Os dados foram divulgados nesta quinta-feira (26) pelo IBGE.
Alimentos disparam e pressionam famílias
O principal fator por trás do resultado foi a forte alta dos alimentos, que subiram 0,88% apenas na primeira quinzena do mês. Itens básicos tiveram aumentos expressivos, impactando diretamente o orçamento das famílias.
Entre as maiores altas estão:
- Açaí: +29,95%
- Feijão-carioca: +19,69%
- Ovo de galinha: +7,54%
- Leite longa vida: +4,46%
- Carnes: +1,45%
Apesar de quedas pontuais, como no café moído (-1,76%) e nas frutas (-1,31%), o conjunto dos alimentos segue pressionando a inflação.
Resultado frustra expectativas
Embora o índice tenha desacelerado em relação a fevereiro (0,84%), o resultado foi significativamente pior do que o esperado pelos analistas. A diferença reforça a percepção de perda de controle sobre preços essenciais.
Transporte sobe com passagens aéreas
O grupo de transportes registrou alta de 0,21%, puxado principalmente pelo aumento de 5,94% nas passagens aéreas, influenciado pelo encarecimento do querosene de aviação.
Por outro lado, combustíveis tiveram leve queda de 0,03%, com recuos no gás veicular (-2,27%), etanol (-0,61%) e gasolina (-0,08%). O diesel, no entanto, subiu 3,77%.

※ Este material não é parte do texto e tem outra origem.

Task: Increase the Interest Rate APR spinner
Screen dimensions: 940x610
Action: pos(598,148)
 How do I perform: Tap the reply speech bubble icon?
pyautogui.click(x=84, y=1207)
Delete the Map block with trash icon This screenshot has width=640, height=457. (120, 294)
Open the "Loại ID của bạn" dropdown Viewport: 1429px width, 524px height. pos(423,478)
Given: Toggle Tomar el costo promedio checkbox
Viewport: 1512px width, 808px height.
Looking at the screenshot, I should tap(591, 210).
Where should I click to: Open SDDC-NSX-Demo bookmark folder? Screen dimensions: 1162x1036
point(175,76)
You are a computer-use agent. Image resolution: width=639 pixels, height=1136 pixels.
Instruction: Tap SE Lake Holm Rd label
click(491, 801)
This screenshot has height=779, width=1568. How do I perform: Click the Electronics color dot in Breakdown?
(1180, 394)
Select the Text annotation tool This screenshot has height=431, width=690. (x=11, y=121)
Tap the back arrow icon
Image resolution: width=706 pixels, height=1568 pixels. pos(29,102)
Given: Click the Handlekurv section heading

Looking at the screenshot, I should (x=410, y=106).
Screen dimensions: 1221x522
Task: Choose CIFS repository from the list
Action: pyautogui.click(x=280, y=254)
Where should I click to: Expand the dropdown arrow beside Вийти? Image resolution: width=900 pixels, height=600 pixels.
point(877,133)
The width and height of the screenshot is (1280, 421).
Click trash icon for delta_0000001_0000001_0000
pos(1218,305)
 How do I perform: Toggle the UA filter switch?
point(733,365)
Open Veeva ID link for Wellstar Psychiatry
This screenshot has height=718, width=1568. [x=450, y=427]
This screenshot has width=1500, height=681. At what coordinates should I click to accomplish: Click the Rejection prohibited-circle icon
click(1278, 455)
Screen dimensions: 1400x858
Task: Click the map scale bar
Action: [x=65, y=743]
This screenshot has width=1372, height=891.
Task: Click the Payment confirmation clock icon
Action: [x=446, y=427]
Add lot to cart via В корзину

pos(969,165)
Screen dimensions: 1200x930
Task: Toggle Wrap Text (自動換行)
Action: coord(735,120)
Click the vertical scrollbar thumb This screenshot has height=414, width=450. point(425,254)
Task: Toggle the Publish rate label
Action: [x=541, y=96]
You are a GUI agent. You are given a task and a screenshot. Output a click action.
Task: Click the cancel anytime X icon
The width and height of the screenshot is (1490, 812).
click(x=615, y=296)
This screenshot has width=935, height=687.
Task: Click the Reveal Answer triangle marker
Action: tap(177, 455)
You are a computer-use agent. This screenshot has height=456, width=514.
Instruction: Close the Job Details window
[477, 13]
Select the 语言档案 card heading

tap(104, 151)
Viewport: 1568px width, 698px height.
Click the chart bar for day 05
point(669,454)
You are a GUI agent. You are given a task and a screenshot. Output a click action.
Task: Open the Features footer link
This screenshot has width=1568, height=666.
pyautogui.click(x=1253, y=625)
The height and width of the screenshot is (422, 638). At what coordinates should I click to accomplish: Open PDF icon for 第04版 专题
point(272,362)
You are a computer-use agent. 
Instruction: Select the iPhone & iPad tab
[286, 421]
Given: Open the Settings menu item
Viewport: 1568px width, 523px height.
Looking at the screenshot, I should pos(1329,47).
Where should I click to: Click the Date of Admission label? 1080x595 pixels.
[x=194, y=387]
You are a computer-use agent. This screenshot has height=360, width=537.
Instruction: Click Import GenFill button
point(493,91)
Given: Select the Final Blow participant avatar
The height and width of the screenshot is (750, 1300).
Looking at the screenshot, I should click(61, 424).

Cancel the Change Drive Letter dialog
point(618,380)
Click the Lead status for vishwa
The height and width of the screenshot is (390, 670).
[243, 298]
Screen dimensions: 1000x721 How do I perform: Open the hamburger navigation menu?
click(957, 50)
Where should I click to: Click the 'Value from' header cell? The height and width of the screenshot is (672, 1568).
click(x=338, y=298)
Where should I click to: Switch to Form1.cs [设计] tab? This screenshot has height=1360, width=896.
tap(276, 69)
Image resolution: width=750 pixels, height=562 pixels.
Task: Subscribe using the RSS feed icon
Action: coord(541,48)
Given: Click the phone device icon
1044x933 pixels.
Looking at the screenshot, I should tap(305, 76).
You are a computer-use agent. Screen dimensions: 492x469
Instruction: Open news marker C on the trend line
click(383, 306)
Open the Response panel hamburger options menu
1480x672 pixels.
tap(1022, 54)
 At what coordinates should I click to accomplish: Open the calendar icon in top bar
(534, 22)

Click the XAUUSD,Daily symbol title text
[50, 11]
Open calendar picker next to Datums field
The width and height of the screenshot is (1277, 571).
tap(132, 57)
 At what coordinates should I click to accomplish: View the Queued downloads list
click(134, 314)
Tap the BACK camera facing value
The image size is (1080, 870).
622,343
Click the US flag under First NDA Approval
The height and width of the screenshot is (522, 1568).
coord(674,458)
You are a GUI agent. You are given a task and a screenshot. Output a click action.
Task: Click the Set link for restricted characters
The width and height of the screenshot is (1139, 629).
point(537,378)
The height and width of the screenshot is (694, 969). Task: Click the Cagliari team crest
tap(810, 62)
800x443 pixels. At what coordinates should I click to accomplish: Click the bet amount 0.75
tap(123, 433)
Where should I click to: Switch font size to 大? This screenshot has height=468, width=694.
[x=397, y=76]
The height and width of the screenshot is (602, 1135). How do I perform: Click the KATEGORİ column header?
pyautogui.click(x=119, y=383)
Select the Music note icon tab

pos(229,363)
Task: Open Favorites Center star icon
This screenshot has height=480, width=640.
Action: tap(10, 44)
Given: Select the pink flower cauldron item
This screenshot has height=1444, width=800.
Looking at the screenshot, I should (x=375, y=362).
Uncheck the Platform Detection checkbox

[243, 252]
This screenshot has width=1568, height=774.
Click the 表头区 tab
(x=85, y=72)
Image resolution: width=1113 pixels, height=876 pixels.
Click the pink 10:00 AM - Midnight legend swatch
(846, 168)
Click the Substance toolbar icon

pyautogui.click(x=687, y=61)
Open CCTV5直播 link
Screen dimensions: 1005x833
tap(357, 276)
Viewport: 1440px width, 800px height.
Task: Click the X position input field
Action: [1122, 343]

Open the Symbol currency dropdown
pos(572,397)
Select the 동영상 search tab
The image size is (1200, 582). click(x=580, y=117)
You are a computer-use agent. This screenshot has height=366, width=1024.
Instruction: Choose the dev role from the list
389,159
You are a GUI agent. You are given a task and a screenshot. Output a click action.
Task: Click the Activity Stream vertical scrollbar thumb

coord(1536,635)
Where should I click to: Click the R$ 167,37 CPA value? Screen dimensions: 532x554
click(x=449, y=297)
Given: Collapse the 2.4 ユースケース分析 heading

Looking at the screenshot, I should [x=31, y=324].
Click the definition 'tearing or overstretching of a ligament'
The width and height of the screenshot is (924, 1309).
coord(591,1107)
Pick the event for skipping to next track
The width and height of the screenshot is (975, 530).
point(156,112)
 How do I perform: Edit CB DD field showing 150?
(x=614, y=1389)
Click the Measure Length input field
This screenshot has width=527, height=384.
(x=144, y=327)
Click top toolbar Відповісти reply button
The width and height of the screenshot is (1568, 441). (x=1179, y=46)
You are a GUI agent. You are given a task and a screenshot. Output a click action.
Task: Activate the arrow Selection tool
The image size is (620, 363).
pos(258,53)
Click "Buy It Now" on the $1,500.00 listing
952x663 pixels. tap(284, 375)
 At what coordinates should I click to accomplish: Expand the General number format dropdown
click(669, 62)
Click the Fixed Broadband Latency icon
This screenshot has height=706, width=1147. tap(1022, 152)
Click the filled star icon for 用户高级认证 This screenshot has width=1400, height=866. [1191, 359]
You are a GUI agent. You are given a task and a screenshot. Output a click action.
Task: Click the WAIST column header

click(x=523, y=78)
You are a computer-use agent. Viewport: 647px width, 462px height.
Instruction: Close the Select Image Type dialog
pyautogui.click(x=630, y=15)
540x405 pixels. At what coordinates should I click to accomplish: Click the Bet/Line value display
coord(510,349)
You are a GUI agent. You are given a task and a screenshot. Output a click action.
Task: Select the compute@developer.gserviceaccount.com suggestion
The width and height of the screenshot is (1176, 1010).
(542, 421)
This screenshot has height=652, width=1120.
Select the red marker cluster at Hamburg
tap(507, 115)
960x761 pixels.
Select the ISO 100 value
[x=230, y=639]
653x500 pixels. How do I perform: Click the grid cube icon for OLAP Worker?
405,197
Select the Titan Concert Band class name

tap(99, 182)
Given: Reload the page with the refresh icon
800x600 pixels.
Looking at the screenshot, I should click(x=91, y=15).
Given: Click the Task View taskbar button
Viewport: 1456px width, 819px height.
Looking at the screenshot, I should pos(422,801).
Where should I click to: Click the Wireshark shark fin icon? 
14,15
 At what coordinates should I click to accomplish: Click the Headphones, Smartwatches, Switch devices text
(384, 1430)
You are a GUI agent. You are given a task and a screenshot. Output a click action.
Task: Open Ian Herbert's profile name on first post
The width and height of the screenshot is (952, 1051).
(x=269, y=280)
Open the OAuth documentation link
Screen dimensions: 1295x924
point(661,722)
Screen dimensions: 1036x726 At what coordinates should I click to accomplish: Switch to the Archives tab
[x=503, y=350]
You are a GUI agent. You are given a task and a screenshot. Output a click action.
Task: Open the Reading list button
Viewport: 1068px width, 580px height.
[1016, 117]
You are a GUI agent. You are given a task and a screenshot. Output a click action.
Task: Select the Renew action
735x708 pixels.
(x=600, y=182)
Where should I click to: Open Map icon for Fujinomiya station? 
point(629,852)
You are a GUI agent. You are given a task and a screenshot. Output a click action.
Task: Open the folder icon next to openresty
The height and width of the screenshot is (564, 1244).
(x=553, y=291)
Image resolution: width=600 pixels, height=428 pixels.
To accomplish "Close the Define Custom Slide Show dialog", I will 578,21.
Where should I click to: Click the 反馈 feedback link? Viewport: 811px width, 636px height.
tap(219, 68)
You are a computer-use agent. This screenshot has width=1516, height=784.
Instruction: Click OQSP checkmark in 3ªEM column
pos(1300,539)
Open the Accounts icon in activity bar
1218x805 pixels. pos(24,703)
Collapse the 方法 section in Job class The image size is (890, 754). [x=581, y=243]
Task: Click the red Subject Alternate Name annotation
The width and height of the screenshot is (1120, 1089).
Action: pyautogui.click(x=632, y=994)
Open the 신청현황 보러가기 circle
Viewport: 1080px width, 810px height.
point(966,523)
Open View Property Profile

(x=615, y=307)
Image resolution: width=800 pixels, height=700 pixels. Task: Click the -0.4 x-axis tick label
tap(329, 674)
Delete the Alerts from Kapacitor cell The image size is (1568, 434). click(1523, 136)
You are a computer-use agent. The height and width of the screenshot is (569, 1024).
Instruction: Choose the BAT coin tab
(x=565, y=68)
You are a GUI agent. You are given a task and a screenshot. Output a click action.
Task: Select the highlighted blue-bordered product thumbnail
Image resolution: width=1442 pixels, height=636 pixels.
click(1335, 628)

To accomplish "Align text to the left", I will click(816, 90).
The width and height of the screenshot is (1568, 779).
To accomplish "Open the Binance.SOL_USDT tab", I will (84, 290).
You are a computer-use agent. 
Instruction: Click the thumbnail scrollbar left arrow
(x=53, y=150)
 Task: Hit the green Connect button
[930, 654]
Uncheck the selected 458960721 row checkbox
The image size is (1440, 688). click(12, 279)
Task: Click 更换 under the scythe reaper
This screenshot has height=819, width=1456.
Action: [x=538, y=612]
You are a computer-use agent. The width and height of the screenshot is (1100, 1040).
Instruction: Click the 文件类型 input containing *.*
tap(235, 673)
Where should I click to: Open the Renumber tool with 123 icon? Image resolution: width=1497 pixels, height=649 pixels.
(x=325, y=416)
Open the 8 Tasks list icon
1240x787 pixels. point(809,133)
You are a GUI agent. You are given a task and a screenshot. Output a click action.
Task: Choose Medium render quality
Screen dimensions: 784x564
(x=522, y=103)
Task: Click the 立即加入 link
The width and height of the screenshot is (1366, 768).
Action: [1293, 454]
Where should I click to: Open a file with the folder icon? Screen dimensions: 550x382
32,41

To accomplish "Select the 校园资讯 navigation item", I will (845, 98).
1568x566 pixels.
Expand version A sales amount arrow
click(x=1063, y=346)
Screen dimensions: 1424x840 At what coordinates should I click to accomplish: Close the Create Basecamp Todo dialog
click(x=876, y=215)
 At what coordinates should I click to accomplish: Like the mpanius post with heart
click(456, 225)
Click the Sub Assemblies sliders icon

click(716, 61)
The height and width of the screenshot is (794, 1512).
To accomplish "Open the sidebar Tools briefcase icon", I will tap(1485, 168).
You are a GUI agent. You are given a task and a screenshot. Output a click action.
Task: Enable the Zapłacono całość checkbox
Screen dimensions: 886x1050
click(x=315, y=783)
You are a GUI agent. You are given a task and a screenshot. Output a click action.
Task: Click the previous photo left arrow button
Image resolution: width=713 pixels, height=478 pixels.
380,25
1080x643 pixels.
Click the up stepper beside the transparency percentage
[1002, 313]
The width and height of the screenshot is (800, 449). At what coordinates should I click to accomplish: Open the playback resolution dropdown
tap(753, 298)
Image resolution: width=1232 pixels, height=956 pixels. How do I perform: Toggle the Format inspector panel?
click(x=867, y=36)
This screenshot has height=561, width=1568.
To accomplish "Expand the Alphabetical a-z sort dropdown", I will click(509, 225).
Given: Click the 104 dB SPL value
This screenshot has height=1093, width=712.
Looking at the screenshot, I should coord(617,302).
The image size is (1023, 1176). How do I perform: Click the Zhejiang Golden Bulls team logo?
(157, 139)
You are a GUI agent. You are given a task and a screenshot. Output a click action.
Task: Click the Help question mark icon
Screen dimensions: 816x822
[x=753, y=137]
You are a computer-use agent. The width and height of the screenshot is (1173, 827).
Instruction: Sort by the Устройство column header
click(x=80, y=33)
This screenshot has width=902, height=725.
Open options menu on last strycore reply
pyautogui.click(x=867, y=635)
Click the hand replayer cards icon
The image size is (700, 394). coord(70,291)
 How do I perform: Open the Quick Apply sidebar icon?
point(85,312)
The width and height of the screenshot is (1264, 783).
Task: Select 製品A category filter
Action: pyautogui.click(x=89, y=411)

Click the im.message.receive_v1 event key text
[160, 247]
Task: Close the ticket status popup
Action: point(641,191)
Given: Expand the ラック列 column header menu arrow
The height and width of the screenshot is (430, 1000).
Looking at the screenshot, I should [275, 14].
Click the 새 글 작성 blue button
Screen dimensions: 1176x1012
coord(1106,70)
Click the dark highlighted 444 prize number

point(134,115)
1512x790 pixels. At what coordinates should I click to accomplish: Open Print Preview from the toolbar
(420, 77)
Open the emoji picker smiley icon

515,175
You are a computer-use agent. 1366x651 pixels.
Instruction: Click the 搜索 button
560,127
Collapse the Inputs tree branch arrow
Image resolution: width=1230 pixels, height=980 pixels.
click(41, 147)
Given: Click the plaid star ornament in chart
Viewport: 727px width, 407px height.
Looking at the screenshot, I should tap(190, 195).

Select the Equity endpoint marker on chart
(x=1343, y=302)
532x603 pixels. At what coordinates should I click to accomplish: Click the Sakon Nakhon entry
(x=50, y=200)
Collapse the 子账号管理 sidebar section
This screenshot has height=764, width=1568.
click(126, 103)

Impacto da guerra ainda não apareceu totalmente
O índice ainda não reflete integralmente os efeitos da recente escalada no Oriente Médio sobre os preços do petróleo, já que considera parte de fevereiro no cálculo. A expectativa é de que o impacto completo seja sentido no IPCA cheio de março, o que pode pressionar ainda mais a inflação.
Alta espalhada pelo país
A inflação avançou em dez das onze regiões pesquisadas. O maior aumento foi registrado em Recife (0,82%), influenciado pela disparada do tomate (46,27%) e da gasolina (1,37%).
Já Curitiba teve o menor resultado (-0,06%), com queda em itens como emplacamento, frutas e combustíveis.
Pressão inflacionária persiste
No acumulado de 12 meses, o IPCA-15 está em 3,90%, levemente abaixo dos 4,10% anteriores. Ainda assim, o resultado recente indica uma deterioração no curto prazo, especialmente nos alimentos — justamente os itens mais sensíveis para a população.
Sinal de alerta para o governo
A combinação de inflação acima do esperado e alta expressiva nos alimentos reforça o desafio do governo em conter a pressão sobre o custo de vida, em um momento de crescente insatisfação popular.